OPINION OF TRUSTEES
ROD Case No: 88-100 – May 30, 1989
Board of Trustees: Joseph P. Connors, Sr., Chairman; Paul R. Dean, Trustee; William Miller, Trustee; Donald E. Pierce, Jr., Trustee; Thomas H. Saggau, Trustee.
Pursuant to Article IX of the United Mine Workers of America (“UMWA”) 1950 Benefit Plan and Trust, and under the authority of an exemption granted by the United States Department of Labor, the Trustees have reviewed the facts and circumstances of this dispute concerning the provision of benefits for emergency room care under the terms of the Employer Benefit Plan.
The Employee’s spouse was seen in the emergency room of a medical center on June 23, 1988 for treatment of depression. According to the facility’s emergency room record, the Employee’s spouse had a history of two previous psychiatric hospitalizations in 1986 for the treatment of major depression. The Employee has indicated that the Employee’s spouse’s physician advised the Employee’s spouse to go to the emergency room if she had a recurrence of symptoms. According to the emergency room record, she sought emergency room treatment on June 23, 1989 complaining of “bad nerves,” insomnia, and dry heaves. The Employer denied the charge related to the use of the emergency room.
Is the Employer required to pay the emergency room charge resulting from the Employee’s spouse’s evaluation and treatment on June 23, 1988?
Positions of the Parties
Position of the Employee: The Employer is required to pay the emergency room charge because the Employee’s spouse needed emergency treatment.
Position of the Employer: The Employer is not required to pay the emergency room charge because the Employee’s spouse did not exhibit acute medical symptoms requiring emergency medical treatment.
Article III. A. (2) (a) of the Employer Benefit Plan provides:
(2) Outpatient Hospital Benefits
(a) Emergency Medical and Accident Cases
Benefits are provided for a Beneficiary who receives emergency medical treatment or medical treatment of an injury as the result of an accident, provided such emergency medical treatment is rendered within 48 hours following the onset of acute medical symptoms or the occurrence of the accident.

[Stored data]
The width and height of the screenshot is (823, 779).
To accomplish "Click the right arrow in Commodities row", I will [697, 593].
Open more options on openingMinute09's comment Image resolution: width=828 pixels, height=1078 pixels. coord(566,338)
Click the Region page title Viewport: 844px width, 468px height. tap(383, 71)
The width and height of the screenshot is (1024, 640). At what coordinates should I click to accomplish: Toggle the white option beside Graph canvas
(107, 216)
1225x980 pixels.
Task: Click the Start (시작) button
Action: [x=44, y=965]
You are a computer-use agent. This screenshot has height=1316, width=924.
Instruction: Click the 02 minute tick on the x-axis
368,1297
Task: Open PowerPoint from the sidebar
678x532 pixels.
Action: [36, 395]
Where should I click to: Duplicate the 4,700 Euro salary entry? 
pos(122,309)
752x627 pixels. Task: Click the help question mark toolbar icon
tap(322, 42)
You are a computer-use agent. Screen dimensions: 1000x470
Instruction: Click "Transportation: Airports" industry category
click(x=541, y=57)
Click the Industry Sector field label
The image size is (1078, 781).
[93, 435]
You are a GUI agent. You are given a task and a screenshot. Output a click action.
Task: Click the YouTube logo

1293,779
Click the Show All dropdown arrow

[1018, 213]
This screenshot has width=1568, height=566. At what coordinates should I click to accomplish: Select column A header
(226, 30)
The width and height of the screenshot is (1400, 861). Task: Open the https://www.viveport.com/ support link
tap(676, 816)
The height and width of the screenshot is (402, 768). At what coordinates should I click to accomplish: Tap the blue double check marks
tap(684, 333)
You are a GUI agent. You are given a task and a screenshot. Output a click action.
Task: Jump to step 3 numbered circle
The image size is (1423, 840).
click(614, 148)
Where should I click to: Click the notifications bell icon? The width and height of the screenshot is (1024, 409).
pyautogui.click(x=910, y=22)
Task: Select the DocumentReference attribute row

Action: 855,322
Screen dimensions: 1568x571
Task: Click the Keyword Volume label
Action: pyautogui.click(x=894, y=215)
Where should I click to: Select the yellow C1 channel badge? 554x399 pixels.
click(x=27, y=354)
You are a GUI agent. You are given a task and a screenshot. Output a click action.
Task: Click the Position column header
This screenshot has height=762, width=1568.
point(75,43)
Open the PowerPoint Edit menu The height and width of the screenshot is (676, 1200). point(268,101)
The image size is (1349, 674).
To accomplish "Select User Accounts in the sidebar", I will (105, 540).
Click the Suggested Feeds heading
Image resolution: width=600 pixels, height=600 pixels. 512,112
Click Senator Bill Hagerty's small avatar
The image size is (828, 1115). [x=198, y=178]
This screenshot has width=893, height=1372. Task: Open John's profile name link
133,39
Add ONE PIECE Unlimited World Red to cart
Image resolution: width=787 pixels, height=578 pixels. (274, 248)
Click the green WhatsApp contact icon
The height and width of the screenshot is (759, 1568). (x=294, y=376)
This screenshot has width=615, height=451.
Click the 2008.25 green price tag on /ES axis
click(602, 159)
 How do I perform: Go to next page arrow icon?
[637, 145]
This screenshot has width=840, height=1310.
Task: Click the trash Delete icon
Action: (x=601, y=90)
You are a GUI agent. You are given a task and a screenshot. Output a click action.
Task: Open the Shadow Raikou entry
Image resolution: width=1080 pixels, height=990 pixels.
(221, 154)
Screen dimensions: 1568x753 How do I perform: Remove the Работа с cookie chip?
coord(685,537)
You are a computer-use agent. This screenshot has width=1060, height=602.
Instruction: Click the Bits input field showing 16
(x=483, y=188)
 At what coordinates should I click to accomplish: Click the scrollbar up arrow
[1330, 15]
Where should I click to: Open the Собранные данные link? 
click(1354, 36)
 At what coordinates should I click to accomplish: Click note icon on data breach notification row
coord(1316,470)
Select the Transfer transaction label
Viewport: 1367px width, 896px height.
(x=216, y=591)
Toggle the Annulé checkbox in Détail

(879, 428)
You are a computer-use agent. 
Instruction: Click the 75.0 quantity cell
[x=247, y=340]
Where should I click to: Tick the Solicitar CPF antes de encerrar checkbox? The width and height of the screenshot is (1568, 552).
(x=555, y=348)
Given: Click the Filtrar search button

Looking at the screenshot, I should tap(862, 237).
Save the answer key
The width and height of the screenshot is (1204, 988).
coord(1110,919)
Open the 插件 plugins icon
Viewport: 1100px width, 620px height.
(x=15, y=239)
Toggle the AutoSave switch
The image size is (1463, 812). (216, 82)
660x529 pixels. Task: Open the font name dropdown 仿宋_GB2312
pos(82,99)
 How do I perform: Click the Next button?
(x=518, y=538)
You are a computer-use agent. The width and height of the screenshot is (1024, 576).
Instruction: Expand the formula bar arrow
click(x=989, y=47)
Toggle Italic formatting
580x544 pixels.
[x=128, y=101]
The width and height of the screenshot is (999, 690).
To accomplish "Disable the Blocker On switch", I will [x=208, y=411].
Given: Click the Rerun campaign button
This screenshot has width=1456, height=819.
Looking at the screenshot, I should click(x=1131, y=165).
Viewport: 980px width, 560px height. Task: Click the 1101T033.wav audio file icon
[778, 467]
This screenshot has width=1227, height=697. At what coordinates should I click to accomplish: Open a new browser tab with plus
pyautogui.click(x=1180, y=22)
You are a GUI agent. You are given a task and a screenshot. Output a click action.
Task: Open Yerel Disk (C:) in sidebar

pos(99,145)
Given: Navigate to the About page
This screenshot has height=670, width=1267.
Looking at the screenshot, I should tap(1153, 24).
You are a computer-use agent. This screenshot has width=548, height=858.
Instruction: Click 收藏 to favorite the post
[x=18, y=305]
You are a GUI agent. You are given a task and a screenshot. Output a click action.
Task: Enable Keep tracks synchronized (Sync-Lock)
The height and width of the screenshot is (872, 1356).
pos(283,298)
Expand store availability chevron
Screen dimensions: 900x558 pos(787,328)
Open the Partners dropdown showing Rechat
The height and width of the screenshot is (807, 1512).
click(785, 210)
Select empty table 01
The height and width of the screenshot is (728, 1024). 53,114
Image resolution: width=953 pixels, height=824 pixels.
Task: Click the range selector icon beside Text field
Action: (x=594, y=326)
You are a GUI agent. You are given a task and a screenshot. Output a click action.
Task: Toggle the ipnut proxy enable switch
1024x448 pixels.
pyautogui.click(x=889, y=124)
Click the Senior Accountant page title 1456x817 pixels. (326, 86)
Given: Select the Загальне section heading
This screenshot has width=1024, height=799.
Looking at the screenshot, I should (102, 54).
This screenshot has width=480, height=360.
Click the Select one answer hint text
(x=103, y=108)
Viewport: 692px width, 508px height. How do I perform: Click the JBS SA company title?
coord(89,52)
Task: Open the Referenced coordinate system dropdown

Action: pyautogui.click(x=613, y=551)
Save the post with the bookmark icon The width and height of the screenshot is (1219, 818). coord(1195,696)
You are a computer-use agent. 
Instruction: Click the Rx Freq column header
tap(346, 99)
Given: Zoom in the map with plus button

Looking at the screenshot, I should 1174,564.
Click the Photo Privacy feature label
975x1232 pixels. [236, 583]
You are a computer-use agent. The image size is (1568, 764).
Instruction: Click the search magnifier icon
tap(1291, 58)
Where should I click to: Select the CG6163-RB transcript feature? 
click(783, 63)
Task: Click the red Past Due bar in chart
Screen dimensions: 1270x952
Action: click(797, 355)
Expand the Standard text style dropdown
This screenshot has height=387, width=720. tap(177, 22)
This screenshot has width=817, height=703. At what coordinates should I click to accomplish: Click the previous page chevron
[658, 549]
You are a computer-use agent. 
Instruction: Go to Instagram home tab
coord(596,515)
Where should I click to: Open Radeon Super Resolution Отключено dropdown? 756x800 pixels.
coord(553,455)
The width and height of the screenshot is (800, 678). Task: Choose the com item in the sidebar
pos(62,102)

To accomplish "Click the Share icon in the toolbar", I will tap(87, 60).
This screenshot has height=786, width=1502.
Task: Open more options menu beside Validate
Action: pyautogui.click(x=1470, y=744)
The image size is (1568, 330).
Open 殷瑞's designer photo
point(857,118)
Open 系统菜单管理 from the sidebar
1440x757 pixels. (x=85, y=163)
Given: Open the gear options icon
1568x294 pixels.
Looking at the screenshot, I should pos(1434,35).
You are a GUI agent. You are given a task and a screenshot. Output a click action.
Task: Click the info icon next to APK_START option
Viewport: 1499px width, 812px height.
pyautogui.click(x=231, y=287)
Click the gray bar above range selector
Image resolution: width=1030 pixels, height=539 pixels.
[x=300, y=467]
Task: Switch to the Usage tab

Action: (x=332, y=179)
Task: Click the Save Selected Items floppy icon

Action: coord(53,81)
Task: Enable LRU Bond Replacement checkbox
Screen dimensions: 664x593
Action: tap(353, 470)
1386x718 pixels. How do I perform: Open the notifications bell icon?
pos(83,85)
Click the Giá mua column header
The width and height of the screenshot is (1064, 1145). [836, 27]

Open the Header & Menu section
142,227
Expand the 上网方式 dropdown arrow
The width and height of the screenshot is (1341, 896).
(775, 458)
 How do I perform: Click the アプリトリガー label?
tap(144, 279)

• [INSTRUCTIONS]
1. In the trustees' opinion on the emergency room charge, how soon after the onset of acute medical symptoms must emergency medical treatment be rendered for benefits to be provided?
2. Carry on the trustees' opinion on the emergency room charge from the point where it ends.
The data were drawn from a separate source.

• [TASK ANSWERS]
1. Within 48 hours following the onset of acute medical symptoms.

2.
Under Article III. A. (2) (a) of the Employer Benefit Plan, benefits are provided for emergency medical treatment when it is rendered within 48 hours following the onset of acute medical symptoms or the occurrence of an accident.
A Funds’ medical consultant has reviewed the information presented in this case. The consultant advised that, although an increase in the patient’s depressive symptoms was documented and she was suffering from “bad nerves,” insomnia, and dry heaves at the time she sought medical treatment, the emergency room physician’s findings indicate that she was not suicidal, homicidal, overtly psychotic, nor otherwise acutely ill’ at that time. The emergency room physician prescribed an anti-depressant and sent the patient home. The consultant advised that he finds no evidence in the record of acute symptoms that required emergency medical treatment in this instance. Because there is no evidence of acute medical symptoms, the Employer is not required to pay the emergency room charge.
Opinion of the Trustees
The Employer is not required to pay the emergency room charge resulting from the Employee’s spouse’s evaluation and treatment on June 23, 1988.